市場的定義與1933年GDP測算:GDP測算

來源:思想匯報 發布時間:2019-08-16 05:04:07 點擊:

  摘 要:以長距離販運的商品量來測算近代中國市場規模的方法是有缺陷的,近代中國城市經濟的發展,各種要素在城市的集聚,以及大城市內部各種商品和勞務的交易,是近代中國經濟和市場發育的主要途徑,如果忽略了城市的就地貿易,就會低估市場規模。在得到了1933年市場規模的數字以后,經調整,可以估算出1933年的GDP數字,并由此粗略地推算出1931-1936年的GDP數字。可以發現,與以前學界所估算出來的相應GDP數字比較,該數字小了不少,這是因為根據GDP的固有定義,扣除了未進入市場的商品和勞務的量所致。

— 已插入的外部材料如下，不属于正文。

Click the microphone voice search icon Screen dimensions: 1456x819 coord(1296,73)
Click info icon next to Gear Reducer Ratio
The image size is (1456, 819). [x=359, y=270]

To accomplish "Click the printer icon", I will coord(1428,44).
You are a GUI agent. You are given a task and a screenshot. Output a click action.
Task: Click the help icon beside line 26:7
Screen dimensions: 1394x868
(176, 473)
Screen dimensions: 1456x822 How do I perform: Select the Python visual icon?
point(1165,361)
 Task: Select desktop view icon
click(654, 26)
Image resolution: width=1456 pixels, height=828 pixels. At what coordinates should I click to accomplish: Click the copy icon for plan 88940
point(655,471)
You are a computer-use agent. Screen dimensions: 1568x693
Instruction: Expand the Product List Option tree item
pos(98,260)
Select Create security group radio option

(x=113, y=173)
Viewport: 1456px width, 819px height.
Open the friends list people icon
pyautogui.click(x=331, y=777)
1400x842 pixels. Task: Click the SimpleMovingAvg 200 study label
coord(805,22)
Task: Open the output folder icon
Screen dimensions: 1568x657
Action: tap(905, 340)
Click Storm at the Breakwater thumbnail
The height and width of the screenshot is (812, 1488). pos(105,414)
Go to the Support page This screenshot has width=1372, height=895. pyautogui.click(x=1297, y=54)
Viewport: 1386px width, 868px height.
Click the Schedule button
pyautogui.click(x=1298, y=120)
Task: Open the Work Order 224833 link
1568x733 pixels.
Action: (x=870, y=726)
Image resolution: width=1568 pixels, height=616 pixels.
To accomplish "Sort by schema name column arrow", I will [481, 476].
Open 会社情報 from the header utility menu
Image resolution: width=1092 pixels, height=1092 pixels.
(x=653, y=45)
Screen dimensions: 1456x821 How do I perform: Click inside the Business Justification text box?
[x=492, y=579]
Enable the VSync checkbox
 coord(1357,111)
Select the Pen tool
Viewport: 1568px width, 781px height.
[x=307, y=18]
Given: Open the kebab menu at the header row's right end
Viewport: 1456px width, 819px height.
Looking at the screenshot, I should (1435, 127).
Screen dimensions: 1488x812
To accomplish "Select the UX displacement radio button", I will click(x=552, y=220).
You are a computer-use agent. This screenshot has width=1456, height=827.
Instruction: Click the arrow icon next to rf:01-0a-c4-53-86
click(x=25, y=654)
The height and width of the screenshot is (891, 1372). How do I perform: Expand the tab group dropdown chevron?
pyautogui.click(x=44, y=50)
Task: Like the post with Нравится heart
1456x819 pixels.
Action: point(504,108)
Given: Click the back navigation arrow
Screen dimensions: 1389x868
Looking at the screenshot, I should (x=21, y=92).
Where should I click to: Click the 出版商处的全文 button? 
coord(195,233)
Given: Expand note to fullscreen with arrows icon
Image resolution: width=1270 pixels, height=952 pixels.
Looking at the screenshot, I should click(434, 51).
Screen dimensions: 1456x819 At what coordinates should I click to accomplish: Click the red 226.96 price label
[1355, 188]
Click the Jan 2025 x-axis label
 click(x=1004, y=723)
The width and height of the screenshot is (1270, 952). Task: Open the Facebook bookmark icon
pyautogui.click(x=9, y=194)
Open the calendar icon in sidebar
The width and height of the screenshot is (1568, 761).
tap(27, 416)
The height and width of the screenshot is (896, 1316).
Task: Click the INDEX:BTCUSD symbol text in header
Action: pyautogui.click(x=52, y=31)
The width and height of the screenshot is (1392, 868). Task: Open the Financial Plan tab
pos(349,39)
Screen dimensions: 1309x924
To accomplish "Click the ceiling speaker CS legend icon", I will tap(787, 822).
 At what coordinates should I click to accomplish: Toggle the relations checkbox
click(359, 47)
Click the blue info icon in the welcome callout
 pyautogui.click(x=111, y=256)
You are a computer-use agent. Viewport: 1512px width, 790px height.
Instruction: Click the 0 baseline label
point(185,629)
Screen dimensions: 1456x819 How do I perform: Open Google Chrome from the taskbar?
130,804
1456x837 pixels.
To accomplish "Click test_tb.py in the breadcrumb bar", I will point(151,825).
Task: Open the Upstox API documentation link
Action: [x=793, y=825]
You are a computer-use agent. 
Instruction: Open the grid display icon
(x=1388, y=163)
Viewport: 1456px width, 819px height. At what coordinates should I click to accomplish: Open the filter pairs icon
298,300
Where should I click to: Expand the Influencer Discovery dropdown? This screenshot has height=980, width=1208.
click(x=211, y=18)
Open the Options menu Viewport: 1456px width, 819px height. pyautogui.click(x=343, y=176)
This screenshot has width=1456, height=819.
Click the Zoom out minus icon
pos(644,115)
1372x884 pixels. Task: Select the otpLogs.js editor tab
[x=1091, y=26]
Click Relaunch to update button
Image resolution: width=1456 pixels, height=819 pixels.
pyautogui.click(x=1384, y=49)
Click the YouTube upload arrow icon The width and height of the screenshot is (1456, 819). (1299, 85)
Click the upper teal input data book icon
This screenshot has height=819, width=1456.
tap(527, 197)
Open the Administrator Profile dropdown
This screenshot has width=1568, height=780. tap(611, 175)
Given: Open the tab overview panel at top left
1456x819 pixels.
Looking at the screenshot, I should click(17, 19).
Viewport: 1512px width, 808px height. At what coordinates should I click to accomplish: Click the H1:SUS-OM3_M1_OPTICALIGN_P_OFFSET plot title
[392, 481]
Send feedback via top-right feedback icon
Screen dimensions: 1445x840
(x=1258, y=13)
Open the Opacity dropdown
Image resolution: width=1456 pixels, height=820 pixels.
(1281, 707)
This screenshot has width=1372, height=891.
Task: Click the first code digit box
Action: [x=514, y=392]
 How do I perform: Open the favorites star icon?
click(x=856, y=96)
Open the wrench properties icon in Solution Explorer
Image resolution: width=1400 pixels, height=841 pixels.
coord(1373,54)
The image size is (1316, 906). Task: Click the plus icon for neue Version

  關鍵詞:市場;長距離販運;城市就地貿易;1933年GDP測算
  中圖分類號:F129 文獻標識碼:A 文章編號:0257-5833(2013)01-0149-07
  作者簡介:杜恂誠,上海財經大學經濟學院教授 (上海 200433)
  經濟史研究,像任何科學研究一樣,必須注重研究規范,而在研究規范中占有前提位置的是必須把研究對象搞清楚。也就是說,我們必須明白我們在研究什么。如果我們連研究對象的定義或概念都沒有搞清楚,我們就可能會發生各種錯誤,諸如內容的偏離、方法的不當、觀點的枉發、結論的錯誤等。現在年歲較長的學者應該還能回憶起,文革剛結束時,在研究買辦的時候,由于延續了過去的思維,買辦的概念被無限放大,因此深入的買辦研究,或近代中國早期企業家研究,就變得很困難。
  本文所要提出的是經濟史研究中兩個特別重要的定義或概念,即“市場”和“GDP”。我們一直在研究“市場”和“GDP”,卻很少有人反思這兩個重要研究對象的正確定義。由于這兩個概念是基礎性的和全局性的,所以一旦認識有誤,就可能牽一發而動全身,影響到相關各個問題的研究。
  一、市場定義
  市場和市場經濟,是我們每個搞經濟史研究的人掛在嘴邊的詞,但也許很少有人認識到,應該對市場有一個規范的定義。我這里所說的“市場定義”,不是指經濟學的一般定義,而是指經濟史學上的關于如何認識近代中國市場的定義。經濟學關于市場的一般定義是:“市場是某種物品或勞務的一群買者與賣者。買者作為一個群體決定了一種物品的需求,而賣者作為一個群體決定了一種物品的供給。”①這本來是容易理解而不存在爭議的。但因為在經濟史研究中涉及市場規模的估算,便可能產生認識上的歧異。從中國古代直到近代,沒有全國性的國民經濟統計部門,經濟數據很不完備,凌亂而不成系統。在這種情況下,根據什么樣的原則所觀測到的數據才是相對接近于市場原始定義的,就成為經濟史研究者所關注的問題。這個觀測的原則便成為經濟史研究者的市場定義。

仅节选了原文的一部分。